Download or read book Seeking Sicily written by John Keahey and published by Macmillan. This book was released on 2011-11-08 with total page 337 pages. Available in PDF, EPUB and Kindle. Book excerpt: "Keahey's exploration of this misunderstood island offers a much-needed look at a much-maligned land."—Paul Paolicelli, author of Under the Southern Sun Sicily is the Mediterranean's largest and most mysterious island. Its people, for three thousand years under the thumb of one invader after another, hold tightly onto a culture so unique that they remain emotionally and culturally distinct, viewing themselves first as Sicilians, not Italians. Many of these islanders, carrying considerable DNA from Arab and Muslim ancestors who ruled for 250 years and integrated vast numbers of settlers from the continent just ninety miles to the south, say proudly that Sicily is located north of Africa, not south of Italy. Seeking Sicily explores what lies behind the soul of the island's inhabitants. It touches on history, archaeology, food, the Mafia, and politics and looks to nineteenth- and twentieth-century Sicilian authors to plumb the islanders' so-called Sicilitudine. This "culture apart" is best exemplified by the writings of one of Sicily's greatest writers, Leonardo Sciascia.

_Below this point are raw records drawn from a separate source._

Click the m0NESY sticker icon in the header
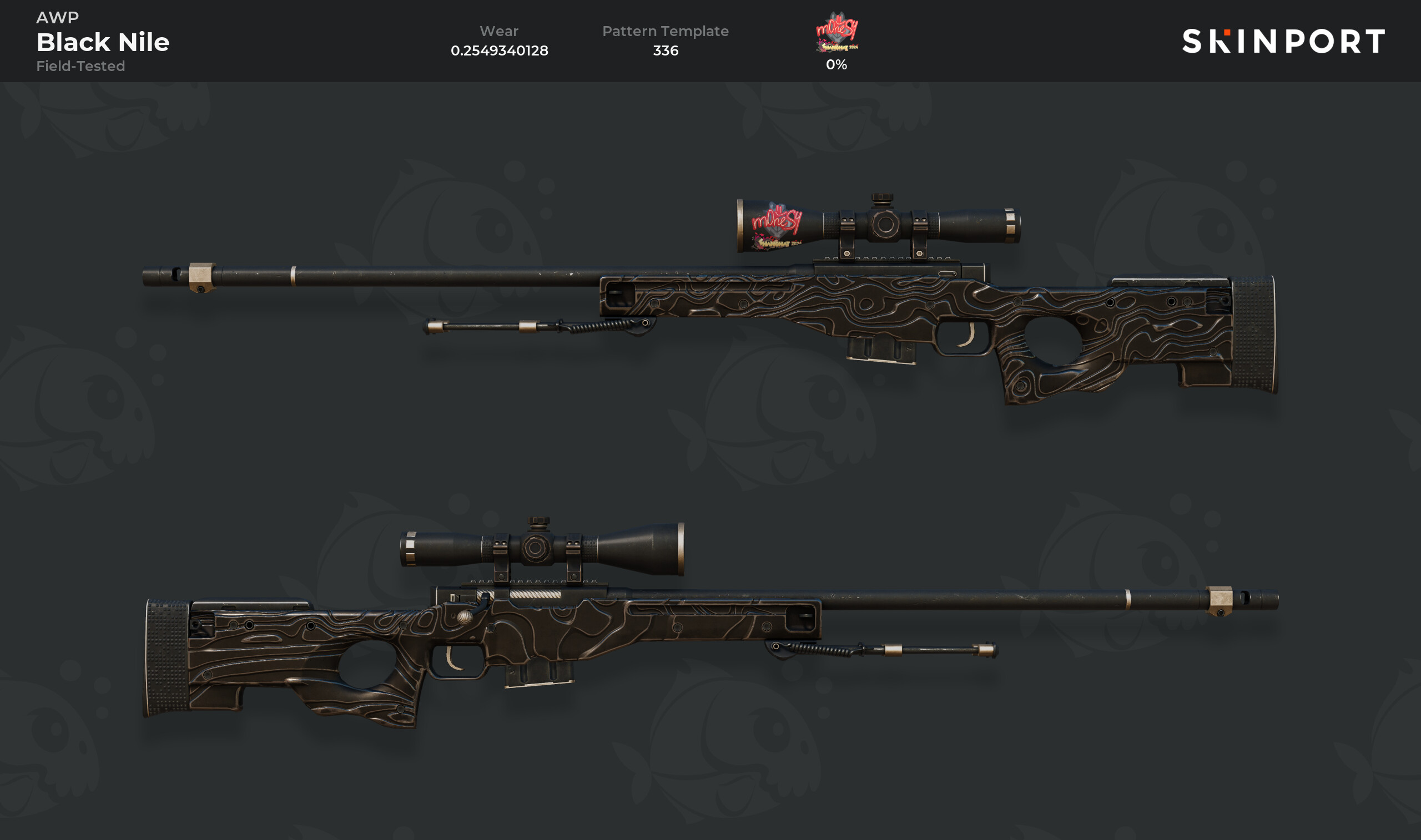This screenshot has height=840, width=1421. point(837,33)
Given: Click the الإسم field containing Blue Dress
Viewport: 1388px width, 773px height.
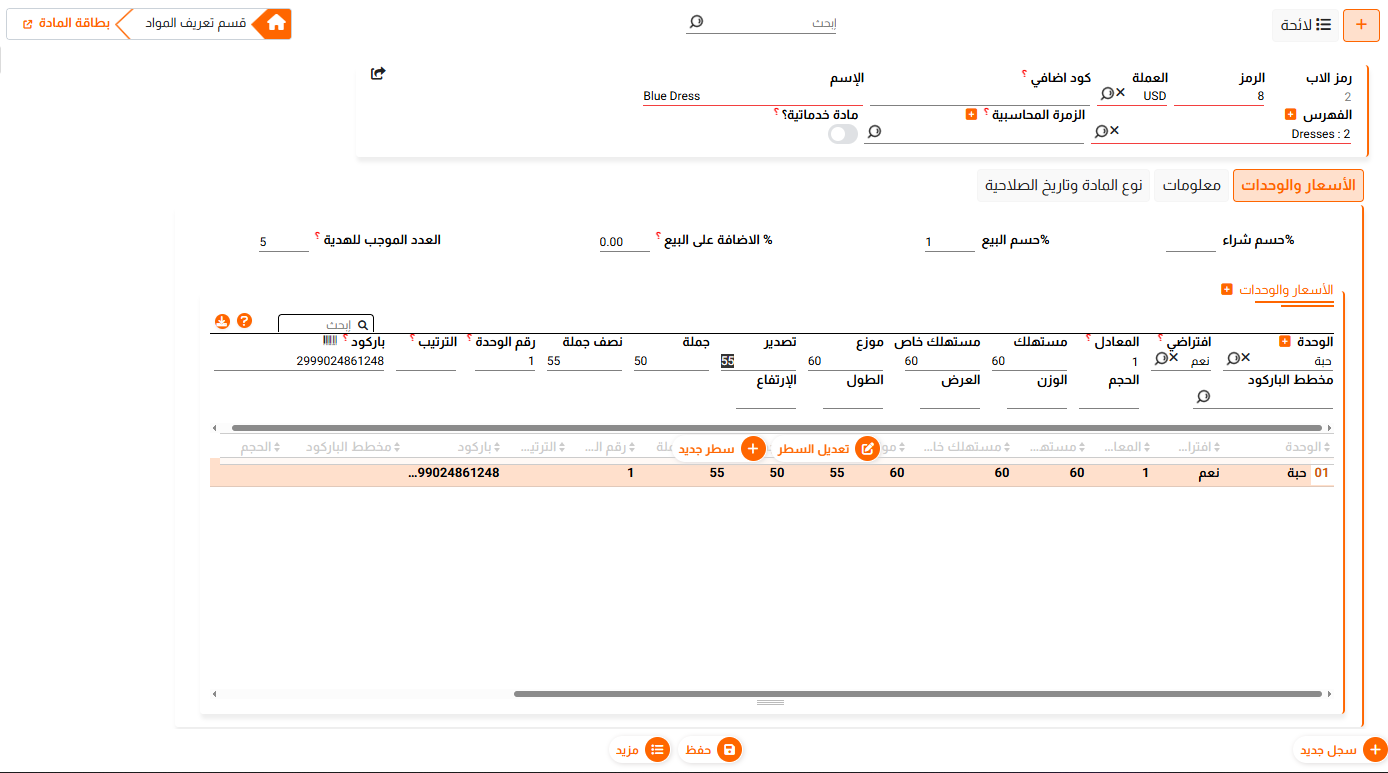Looking at the screenshot, I should [750, 97].
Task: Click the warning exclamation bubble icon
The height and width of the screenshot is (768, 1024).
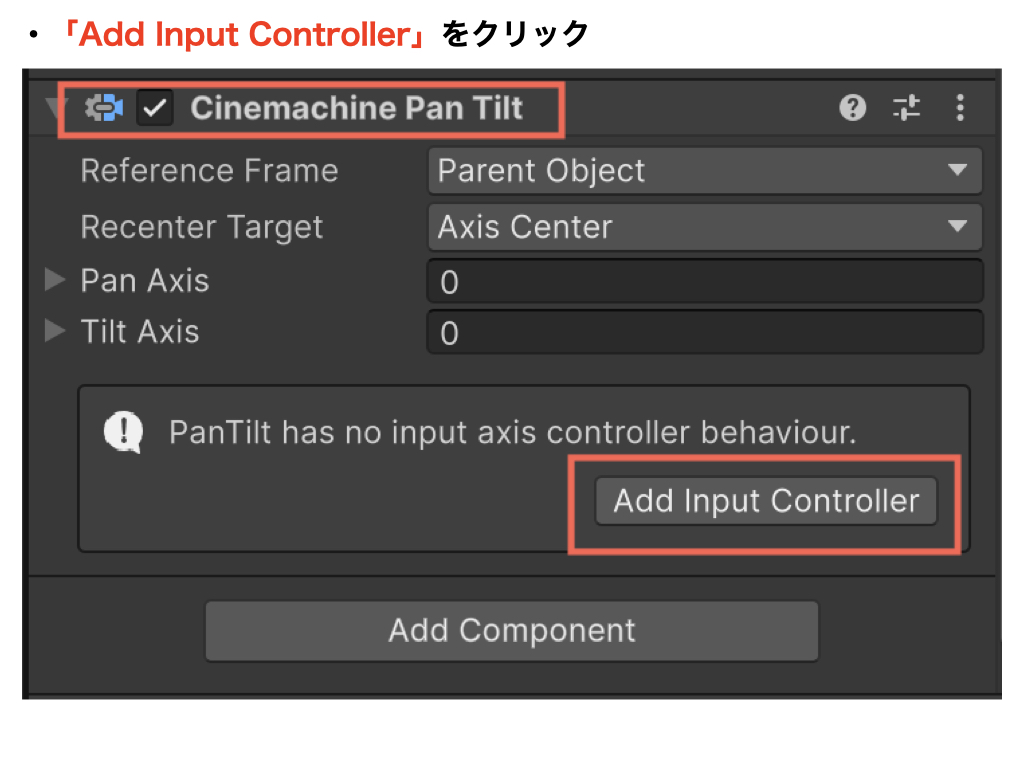Action: pos(123,432)
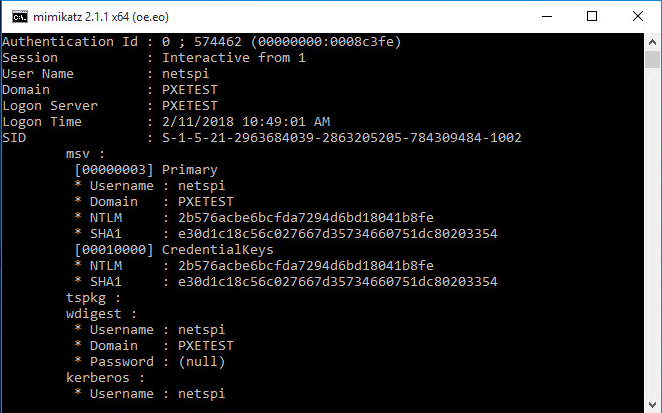
Task: Click the kerberos Username netspi line
Action: [x=149, y=394]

Seeking Sicily also looks to contemporary Sicilians who have never shaken off the influences of their forbearers, who believed in the ancient gods and goddesses. Author John Keahey is not content to let images from the island's overly touristed villages carry the story. Starting in Palermo, he journeyed to such places as Arab-founded Scopello on the west coast, the Greek ruins of Selinunte on the southwest, and Sciascia's ancestral village of Racalmuto in the south, where he experienced unique, local festivals. He spent Easter Week in Enna at the island's center, witnessing surreal processions that date back to Spanish rule. And he learned about Sicilian cuisine in Spanish Baroque Noto and Greek Siracusa in the southeast, and met elderly, retired fishermen in the tiny east-coast fishing village of Aci Trezza, home of the mythical Cyclops and immortalized by Luchino Visconti's mid-1940s film masterpiece, La terra trema. He walked near the summit of Etna, Europe's largest and most active volcano, studied the mountain's role in creating this island, and looked out over the expanse of the Ionian Sea, marveling at the three millennia of myths and history that forged Sicily into what it is today.